▶ What is required: Please rewrite the items from the line with "Describe the element at coordinates (132, 264)" through the end, changing "screenshot" to "image" and keeping everything else the same. Leave the pictures out.

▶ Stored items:
_ _ _ _ _ _ _

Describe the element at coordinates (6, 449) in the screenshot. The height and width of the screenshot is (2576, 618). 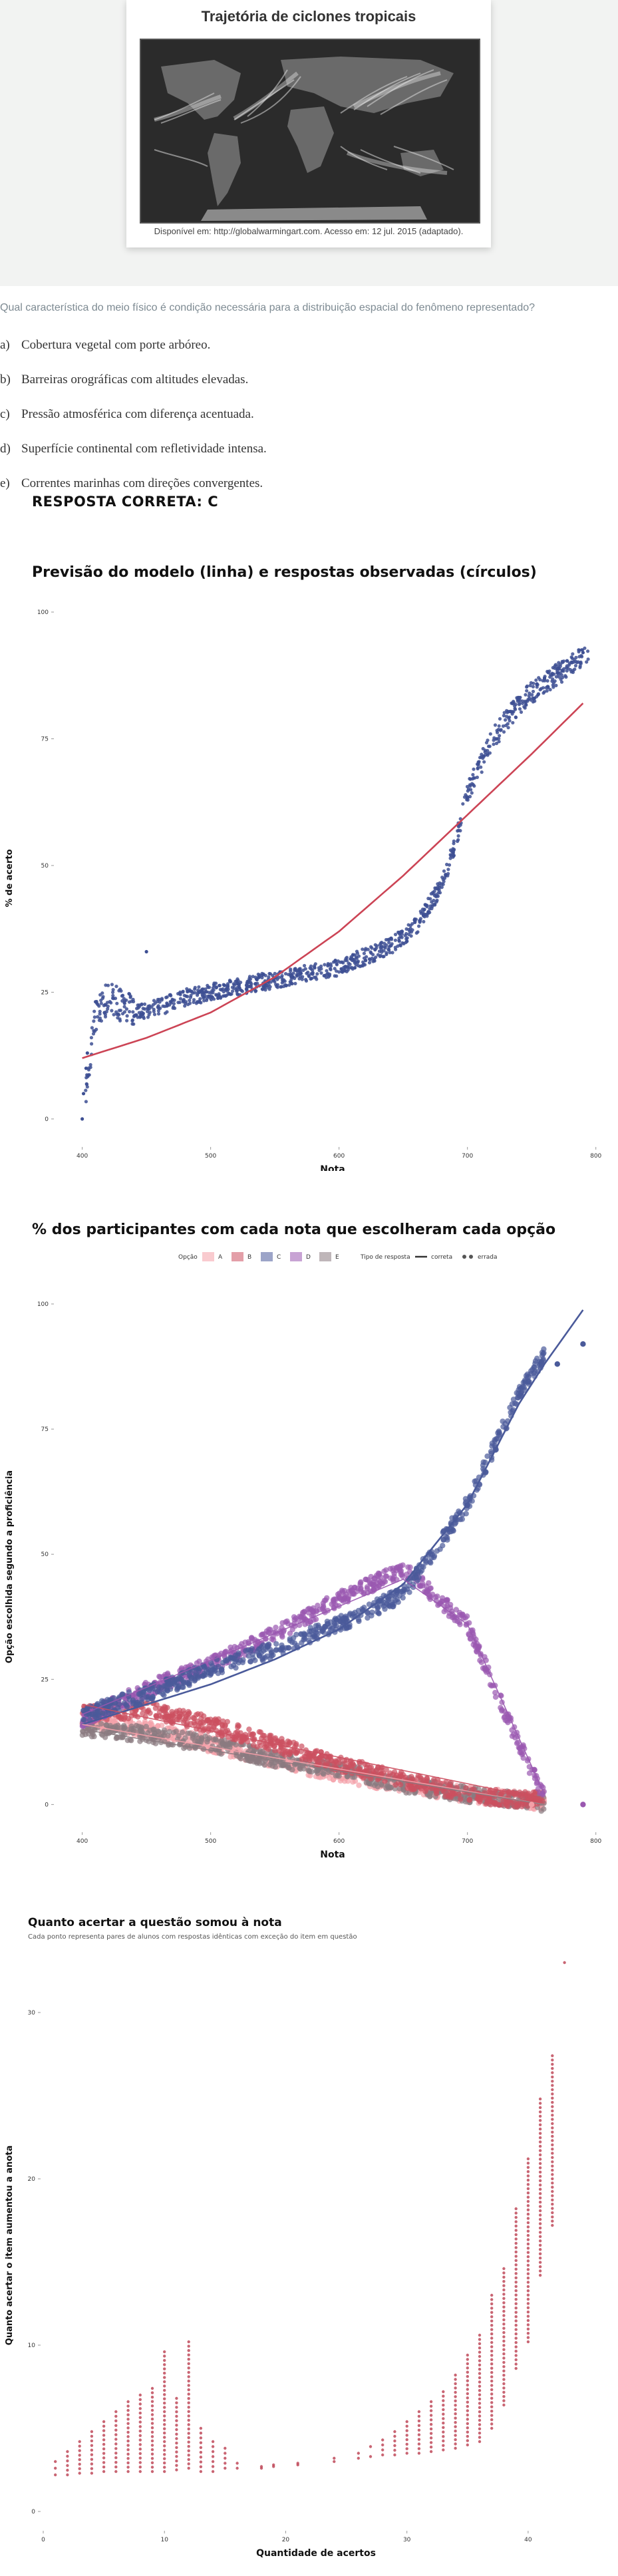
I see `option-letter: d)` at that location.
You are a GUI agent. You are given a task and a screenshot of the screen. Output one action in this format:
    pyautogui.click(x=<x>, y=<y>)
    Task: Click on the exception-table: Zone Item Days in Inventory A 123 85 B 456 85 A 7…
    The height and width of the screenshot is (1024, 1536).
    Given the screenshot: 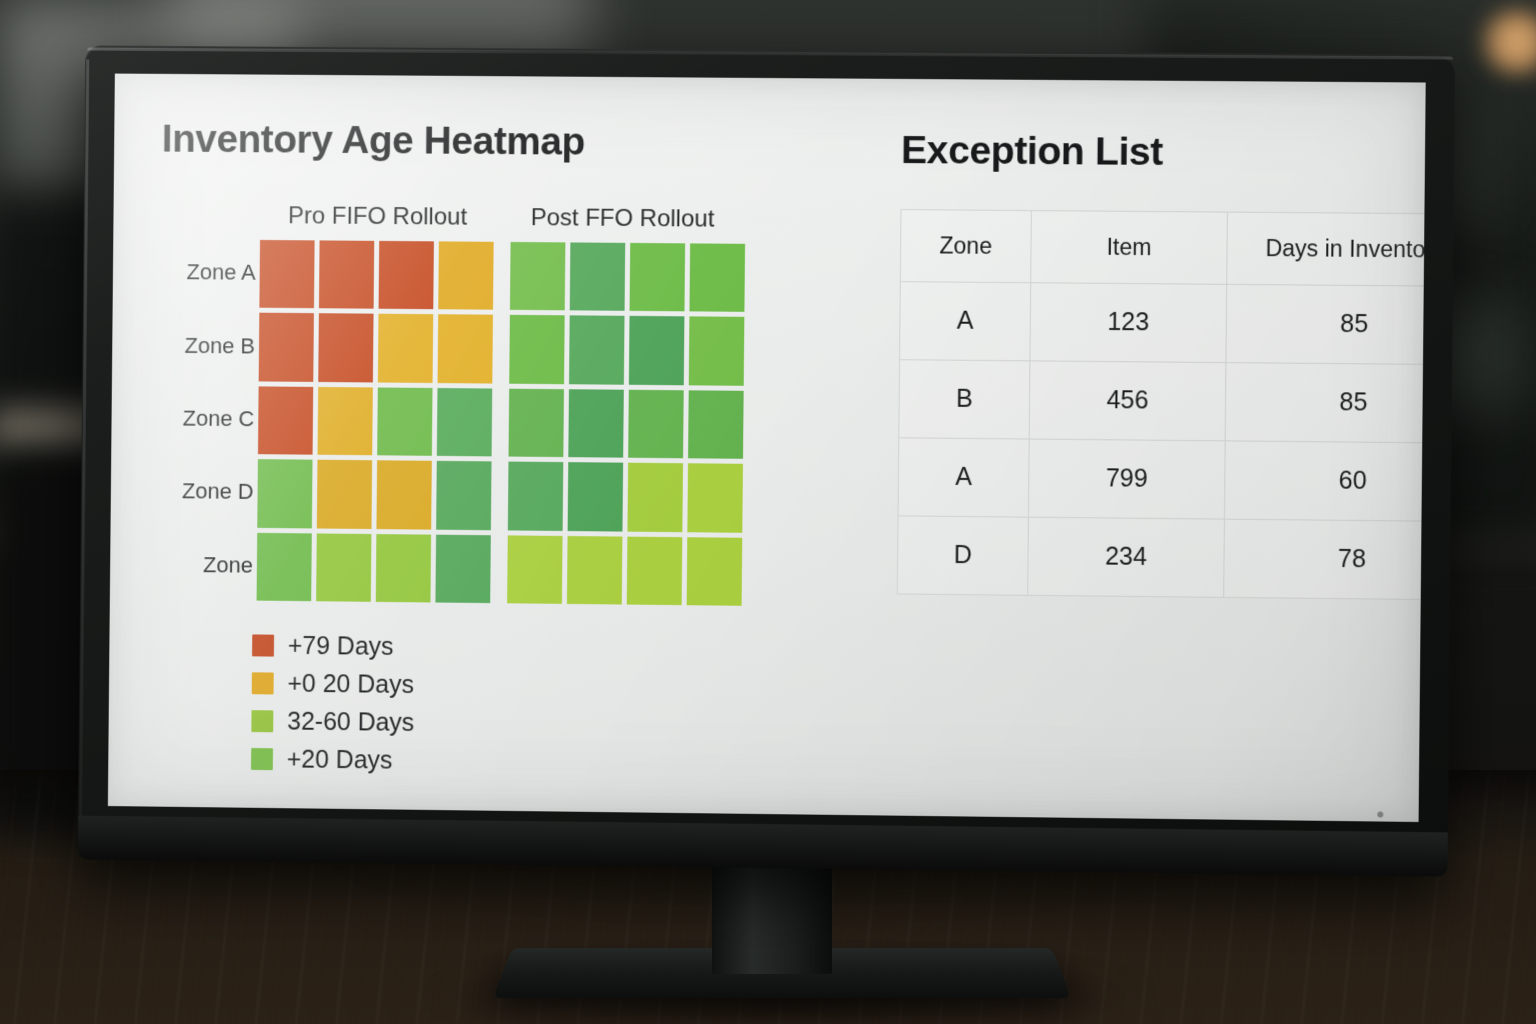 What is the action you would take?
    pyautogui.click(x=1162, y=405)
    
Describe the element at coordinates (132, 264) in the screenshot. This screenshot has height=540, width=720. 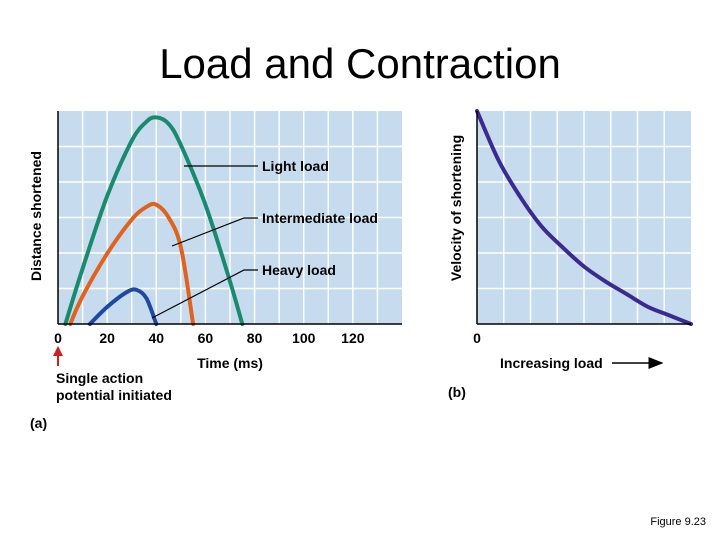
I see `series-line-intermediate` at that location.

_ _ _ _ _ _ _

▶ Output:
Describe the element at coordinates (132, 264) in the image. This image has height=540, width=720. 
I see `series-line-intermediate` at that location.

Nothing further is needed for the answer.